Data to process START

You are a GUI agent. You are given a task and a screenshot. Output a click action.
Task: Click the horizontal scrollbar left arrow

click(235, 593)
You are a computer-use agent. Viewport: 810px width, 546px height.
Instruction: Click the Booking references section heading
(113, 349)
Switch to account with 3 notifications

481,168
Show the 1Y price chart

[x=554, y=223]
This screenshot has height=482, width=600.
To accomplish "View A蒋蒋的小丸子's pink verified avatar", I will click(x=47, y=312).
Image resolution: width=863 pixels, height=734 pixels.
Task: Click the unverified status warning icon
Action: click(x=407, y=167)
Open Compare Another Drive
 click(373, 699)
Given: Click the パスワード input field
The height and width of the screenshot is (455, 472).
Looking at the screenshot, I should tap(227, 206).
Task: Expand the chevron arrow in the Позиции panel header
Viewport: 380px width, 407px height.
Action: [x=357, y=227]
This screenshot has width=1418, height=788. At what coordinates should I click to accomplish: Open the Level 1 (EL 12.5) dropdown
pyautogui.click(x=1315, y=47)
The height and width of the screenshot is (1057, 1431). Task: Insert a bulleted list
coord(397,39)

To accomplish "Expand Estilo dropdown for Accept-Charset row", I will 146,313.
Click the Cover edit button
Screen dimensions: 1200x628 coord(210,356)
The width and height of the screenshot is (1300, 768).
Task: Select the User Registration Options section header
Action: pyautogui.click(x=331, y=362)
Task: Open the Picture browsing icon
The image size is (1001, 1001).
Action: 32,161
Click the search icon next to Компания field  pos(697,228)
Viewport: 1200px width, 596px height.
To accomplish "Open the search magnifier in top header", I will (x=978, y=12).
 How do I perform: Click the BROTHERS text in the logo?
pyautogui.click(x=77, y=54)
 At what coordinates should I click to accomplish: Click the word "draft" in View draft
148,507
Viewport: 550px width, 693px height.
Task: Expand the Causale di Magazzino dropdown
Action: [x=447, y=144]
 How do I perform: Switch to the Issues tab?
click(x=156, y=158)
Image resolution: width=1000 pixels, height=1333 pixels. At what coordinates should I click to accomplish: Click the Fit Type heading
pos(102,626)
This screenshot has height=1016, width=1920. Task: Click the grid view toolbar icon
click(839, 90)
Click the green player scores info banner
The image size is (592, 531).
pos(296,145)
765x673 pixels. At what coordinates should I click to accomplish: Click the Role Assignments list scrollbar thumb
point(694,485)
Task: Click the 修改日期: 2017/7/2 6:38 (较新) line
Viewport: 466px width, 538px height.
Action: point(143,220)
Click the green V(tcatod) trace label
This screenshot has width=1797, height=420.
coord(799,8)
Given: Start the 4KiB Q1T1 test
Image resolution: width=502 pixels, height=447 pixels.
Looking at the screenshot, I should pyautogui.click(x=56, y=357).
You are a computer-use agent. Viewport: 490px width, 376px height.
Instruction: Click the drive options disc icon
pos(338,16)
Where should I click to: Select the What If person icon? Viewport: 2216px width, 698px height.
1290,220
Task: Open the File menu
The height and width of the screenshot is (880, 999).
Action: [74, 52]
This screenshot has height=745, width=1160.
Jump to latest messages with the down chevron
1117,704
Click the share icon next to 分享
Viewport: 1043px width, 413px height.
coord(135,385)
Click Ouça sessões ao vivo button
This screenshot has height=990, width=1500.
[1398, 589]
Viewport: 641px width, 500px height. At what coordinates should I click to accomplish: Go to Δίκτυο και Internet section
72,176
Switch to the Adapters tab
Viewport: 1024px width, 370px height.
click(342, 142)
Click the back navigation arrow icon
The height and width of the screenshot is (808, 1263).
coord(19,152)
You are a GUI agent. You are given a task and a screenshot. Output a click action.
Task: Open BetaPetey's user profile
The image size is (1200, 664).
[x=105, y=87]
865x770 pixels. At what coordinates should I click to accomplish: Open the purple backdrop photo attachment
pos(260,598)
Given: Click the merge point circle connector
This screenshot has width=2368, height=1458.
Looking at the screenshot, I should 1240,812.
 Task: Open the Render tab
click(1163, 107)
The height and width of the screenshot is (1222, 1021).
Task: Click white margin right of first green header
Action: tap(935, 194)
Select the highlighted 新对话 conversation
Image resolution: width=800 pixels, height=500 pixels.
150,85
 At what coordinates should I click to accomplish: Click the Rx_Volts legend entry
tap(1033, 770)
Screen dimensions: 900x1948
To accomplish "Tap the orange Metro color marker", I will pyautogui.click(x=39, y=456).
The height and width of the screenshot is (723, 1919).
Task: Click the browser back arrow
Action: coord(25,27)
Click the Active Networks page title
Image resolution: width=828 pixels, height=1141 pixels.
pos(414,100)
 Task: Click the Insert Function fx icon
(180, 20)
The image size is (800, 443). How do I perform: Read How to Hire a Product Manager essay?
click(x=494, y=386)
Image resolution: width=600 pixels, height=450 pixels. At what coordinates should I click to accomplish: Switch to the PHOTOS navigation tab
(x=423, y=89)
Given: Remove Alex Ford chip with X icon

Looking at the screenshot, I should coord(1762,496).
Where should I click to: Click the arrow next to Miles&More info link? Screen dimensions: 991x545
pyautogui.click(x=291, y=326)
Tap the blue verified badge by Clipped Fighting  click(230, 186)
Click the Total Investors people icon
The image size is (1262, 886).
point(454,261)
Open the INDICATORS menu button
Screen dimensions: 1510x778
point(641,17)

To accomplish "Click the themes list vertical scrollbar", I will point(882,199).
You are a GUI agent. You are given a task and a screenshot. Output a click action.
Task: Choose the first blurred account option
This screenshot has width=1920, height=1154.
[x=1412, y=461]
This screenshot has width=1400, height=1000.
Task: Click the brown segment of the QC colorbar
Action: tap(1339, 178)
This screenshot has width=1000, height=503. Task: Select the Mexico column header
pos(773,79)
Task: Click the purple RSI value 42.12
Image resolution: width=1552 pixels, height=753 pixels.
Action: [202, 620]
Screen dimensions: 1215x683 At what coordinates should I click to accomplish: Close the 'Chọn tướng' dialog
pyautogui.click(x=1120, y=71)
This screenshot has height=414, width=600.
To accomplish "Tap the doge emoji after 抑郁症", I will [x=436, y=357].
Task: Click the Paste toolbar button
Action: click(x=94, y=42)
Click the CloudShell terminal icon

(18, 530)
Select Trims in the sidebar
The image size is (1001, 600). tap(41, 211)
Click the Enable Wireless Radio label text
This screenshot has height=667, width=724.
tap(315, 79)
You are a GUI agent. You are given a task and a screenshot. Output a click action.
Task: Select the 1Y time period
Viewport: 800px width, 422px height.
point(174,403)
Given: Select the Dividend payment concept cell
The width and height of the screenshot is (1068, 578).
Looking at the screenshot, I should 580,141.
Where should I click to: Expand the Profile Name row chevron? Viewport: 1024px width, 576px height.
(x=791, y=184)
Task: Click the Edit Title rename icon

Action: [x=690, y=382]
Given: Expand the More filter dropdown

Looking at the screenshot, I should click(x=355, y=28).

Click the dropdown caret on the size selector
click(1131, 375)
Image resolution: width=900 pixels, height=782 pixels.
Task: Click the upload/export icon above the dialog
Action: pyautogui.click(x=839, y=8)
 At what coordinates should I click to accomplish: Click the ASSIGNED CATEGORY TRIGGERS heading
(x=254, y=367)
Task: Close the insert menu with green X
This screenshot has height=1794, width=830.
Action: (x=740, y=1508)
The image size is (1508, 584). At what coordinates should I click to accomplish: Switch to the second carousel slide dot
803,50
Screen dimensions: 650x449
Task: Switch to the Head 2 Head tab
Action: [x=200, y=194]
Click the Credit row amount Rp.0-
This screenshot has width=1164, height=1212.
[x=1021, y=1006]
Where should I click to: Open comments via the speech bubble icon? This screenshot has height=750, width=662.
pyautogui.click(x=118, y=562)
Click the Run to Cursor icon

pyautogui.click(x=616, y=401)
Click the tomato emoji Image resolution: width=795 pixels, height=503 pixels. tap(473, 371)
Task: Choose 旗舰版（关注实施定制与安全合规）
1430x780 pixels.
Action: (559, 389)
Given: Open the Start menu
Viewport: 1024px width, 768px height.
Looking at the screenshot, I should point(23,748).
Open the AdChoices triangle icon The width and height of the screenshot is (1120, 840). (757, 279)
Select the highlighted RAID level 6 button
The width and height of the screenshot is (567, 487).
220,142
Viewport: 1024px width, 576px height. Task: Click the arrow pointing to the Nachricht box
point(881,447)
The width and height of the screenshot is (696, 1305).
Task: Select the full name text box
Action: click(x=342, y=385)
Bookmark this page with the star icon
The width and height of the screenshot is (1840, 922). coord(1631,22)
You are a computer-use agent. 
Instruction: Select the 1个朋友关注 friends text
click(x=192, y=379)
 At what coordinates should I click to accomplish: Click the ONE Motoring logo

Data to process END

Brief: When a line in the data contains "Choose", return it as written.

Response to the task:
Task: Choose the first blurred account option
Task: Choose 旗舰版（关注实施定制与安全合规）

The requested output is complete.